Il governo australiano, guidato dal primo ministro Anthony Albanese, ha proposto un piano secondo cui i giganti tecnologici come Google, Meta e TikTok dovranno pagare una tassa del 2,25% sui ricavi locali per i contenuti informativi, se non raggiungono accordi commerciali con gli editori di notizie.
Questa misura fa parte del progetto di legge denominato Stimolo per la negoziazione riguardante le notizie (NBI), che è aperto per consultazione pubblica fino al 18 maggio. Il governo ritiene che l'attuale sistema di negoziazione sia insufficiente e spera che il nuovo modello possa generare annualmente fino a 250 milioni di dollari australiani per il settore giornalistico.

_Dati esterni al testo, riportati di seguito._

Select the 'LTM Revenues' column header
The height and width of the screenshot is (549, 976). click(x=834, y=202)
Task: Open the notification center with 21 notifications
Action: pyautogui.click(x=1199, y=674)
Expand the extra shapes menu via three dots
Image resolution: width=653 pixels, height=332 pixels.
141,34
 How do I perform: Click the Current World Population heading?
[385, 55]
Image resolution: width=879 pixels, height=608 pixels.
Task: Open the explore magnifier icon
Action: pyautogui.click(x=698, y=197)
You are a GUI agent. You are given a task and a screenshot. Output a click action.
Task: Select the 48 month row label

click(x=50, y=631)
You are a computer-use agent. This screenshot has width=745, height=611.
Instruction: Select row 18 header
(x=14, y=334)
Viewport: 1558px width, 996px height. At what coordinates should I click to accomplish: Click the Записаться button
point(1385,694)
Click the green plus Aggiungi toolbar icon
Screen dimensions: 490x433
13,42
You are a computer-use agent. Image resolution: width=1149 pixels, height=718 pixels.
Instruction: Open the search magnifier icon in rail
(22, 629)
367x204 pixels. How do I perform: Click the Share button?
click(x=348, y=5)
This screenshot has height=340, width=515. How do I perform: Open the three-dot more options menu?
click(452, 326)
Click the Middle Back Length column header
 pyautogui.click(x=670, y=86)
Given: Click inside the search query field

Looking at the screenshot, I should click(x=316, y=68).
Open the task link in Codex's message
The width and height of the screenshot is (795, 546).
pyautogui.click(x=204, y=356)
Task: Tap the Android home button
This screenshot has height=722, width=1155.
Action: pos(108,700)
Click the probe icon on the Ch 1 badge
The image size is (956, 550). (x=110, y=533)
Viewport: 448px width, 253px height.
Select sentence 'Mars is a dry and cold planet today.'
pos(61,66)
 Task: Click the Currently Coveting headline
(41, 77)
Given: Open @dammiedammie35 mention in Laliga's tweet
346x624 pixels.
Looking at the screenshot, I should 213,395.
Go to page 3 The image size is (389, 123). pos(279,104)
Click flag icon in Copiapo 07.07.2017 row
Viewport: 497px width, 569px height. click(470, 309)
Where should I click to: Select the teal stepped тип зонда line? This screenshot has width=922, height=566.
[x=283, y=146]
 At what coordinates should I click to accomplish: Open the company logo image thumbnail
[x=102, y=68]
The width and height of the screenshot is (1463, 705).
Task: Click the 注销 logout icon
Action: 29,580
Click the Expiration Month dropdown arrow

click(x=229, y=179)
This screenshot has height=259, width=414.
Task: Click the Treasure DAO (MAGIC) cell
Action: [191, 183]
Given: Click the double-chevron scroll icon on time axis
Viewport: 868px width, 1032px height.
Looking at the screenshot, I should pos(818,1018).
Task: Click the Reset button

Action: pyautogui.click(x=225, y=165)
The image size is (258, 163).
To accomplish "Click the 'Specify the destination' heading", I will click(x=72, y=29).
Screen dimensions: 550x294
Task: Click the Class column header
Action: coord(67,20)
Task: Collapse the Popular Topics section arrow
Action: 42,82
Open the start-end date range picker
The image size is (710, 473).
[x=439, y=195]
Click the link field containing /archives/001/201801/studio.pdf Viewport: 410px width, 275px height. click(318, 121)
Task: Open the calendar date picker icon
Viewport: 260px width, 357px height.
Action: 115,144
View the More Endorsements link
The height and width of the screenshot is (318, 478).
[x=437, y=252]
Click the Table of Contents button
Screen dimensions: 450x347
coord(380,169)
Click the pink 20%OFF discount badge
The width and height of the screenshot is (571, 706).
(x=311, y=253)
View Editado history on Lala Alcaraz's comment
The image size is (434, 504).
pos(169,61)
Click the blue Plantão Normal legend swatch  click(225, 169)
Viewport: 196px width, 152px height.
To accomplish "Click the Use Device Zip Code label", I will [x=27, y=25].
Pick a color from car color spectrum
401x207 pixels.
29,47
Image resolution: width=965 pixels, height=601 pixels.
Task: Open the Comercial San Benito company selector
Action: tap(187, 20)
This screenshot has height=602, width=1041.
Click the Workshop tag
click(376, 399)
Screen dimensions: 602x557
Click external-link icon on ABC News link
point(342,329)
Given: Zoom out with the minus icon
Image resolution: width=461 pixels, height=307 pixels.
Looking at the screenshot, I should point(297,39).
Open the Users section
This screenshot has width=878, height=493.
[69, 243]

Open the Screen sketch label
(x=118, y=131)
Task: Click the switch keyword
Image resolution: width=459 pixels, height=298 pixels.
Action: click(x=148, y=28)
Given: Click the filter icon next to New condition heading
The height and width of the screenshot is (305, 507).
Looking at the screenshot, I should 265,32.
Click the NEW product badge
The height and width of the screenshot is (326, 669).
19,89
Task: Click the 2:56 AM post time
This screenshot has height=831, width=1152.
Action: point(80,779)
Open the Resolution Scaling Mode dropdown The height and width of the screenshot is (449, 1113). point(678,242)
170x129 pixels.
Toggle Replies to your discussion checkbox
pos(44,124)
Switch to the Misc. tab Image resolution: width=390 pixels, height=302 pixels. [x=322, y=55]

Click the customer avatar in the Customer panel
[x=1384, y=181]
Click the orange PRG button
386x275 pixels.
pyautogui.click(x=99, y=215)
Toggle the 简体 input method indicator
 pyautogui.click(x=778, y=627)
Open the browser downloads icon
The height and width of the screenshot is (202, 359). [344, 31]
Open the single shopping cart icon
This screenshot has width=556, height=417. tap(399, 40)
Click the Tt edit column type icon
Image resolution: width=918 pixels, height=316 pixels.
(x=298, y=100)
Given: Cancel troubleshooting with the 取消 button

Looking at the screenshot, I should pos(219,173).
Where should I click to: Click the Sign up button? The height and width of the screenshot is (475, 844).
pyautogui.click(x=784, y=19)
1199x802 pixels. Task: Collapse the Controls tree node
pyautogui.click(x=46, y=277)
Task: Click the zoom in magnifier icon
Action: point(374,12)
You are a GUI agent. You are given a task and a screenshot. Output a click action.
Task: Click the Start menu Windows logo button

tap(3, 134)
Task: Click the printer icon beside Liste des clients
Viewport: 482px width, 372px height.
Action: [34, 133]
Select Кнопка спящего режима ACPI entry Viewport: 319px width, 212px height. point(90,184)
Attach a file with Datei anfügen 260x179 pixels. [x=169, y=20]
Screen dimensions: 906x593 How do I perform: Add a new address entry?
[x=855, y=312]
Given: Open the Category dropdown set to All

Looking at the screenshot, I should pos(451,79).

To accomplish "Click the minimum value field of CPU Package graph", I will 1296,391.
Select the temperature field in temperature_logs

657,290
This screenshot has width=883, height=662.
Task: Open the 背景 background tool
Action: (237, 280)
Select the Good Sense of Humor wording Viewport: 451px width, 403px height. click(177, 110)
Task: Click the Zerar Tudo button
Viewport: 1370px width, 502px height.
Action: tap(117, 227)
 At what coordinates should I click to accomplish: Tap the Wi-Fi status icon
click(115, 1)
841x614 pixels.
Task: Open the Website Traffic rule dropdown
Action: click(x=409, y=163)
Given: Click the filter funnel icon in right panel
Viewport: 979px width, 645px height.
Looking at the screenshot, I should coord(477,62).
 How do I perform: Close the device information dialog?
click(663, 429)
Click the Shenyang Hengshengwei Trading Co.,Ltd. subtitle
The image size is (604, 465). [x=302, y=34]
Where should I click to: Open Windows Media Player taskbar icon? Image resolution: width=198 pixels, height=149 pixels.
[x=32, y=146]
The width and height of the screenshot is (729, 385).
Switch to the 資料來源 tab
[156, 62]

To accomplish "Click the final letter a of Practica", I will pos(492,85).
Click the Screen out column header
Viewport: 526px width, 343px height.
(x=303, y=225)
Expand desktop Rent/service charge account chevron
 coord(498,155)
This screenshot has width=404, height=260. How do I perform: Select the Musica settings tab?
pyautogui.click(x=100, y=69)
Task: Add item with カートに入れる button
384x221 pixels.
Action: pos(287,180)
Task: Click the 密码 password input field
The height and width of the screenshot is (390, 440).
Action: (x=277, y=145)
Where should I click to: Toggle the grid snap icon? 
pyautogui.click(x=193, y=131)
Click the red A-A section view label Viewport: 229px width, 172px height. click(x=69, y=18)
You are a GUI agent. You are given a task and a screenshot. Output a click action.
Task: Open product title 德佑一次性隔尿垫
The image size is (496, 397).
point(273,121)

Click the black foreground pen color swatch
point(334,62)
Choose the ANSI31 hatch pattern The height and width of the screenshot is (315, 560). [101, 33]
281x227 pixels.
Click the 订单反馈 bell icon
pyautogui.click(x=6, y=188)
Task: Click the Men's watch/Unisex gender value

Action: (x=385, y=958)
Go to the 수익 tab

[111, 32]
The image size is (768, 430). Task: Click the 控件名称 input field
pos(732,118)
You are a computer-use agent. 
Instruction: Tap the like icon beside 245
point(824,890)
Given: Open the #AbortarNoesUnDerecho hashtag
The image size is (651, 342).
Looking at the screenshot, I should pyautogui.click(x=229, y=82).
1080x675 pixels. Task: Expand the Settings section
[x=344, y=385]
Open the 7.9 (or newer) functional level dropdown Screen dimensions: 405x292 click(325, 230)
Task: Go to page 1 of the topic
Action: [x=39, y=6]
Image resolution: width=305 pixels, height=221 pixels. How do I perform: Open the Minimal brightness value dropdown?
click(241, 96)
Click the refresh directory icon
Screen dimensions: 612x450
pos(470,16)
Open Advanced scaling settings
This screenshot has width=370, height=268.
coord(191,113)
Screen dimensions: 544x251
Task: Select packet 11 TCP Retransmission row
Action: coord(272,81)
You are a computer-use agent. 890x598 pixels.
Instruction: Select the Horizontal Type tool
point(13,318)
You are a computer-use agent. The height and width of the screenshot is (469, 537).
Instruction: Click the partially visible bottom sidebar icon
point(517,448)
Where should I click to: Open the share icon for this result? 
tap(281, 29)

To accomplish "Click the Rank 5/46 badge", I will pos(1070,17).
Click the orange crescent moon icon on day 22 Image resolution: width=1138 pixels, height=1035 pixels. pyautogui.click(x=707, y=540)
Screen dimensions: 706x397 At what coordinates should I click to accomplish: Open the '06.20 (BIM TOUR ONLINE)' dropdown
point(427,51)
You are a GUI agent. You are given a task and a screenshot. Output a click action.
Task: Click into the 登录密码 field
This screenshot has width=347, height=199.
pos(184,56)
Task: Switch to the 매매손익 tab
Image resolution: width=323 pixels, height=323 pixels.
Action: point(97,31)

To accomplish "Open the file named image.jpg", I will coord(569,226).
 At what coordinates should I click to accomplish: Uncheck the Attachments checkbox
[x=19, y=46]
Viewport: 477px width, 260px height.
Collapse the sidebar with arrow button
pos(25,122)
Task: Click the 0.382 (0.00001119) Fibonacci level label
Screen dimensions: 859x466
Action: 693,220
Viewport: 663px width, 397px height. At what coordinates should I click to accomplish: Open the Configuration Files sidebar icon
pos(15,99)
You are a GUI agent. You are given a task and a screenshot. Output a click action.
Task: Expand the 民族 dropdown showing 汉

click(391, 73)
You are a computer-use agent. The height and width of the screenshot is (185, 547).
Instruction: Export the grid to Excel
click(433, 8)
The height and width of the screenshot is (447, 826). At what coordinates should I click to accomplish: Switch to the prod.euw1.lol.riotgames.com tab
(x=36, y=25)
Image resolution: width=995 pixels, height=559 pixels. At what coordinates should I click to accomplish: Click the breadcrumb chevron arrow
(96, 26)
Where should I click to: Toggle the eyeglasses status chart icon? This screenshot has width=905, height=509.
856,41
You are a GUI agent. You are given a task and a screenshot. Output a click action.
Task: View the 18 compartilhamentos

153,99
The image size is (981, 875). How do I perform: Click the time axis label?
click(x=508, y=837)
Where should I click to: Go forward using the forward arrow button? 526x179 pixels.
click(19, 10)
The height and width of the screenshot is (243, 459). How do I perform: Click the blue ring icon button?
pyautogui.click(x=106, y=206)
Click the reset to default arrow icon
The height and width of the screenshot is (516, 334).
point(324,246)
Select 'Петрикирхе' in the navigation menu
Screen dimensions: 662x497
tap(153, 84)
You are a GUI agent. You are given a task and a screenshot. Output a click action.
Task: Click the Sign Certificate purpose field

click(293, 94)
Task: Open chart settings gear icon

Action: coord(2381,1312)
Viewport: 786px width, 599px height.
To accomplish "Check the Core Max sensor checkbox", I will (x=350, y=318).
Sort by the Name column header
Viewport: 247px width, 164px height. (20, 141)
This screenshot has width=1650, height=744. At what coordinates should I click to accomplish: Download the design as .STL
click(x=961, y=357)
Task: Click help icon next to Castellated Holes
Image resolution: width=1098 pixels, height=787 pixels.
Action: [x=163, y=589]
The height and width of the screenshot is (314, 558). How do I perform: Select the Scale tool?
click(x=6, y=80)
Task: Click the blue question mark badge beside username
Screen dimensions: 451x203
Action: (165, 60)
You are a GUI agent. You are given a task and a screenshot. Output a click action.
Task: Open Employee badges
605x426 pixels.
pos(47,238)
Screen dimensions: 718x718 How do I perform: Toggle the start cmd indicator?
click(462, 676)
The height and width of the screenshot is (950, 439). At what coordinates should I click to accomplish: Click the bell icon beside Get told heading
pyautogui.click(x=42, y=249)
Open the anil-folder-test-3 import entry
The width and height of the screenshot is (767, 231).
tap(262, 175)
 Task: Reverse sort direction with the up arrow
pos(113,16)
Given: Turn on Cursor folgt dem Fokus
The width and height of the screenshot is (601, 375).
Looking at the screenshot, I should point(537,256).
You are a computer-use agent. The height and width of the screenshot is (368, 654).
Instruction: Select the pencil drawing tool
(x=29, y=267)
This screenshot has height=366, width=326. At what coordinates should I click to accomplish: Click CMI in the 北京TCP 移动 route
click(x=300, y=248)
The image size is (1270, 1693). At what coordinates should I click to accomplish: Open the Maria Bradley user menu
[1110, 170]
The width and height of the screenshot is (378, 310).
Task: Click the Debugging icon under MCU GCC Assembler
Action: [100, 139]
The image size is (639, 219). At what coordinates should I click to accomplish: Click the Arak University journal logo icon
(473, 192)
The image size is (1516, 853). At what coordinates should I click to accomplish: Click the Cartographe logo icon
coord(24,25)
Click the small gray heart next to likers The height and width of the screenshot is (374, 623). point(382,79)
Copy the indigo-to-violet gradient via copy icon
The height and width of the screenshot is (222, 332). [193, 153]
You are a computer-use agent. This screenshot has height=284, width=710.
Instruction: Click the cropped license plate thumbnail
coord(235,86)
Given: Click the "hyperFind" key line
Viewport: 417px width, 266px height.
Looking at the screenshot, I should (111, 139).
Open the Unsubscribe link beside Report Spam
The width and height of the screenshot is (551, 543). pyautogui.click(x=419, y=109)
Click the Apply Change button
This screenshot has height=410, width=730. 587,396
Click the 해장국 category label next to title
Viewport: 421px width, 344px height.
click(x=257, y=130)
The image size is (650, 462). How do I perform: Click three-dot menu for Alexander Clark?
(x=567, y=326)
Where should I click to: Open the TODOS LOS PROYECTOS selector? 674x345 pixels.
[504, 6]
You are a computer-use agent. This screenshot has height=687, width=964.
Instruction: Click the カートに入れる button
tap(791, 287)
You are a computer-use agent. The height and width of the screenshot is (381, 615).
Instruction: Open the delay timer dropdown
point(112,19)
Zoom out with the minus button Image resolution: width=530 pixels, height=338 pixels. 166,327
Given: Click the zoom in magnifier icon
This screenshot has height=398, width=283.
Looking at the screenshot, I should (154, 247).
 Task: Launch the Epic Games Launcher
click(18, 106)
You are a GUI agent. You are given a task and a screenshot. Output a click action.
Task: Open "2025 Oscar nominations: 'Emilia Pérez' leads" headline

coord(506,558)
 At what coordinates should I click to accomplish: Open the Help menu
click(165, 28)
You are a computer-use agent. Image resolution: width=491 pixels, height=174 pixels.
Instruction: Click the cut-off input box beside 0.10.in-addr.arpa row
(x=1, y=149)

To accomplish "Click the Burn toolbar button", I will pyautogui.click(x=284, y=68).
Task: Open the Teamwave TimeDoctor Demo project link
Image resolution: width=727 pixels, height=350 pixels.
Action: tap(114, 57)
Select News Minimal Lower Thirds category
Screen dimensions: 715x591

Il ministro delle comunicazioni, Anika Wells, ha dichiarato che è giusto che le piattaforme digitali contribuiscano al lavoro del giornalismo. La tassa si applicherà alle aziende con ricavi annuali superiori a 250 milioni di dollari australiani, e i fondi raccolti saranno ridistribuiti ai media in base all'assunzione di giornalisti.
Questa iniziativa è considerata essenziale per la sostenibilità del giornalismo e la diversità delle informazioni in Australia.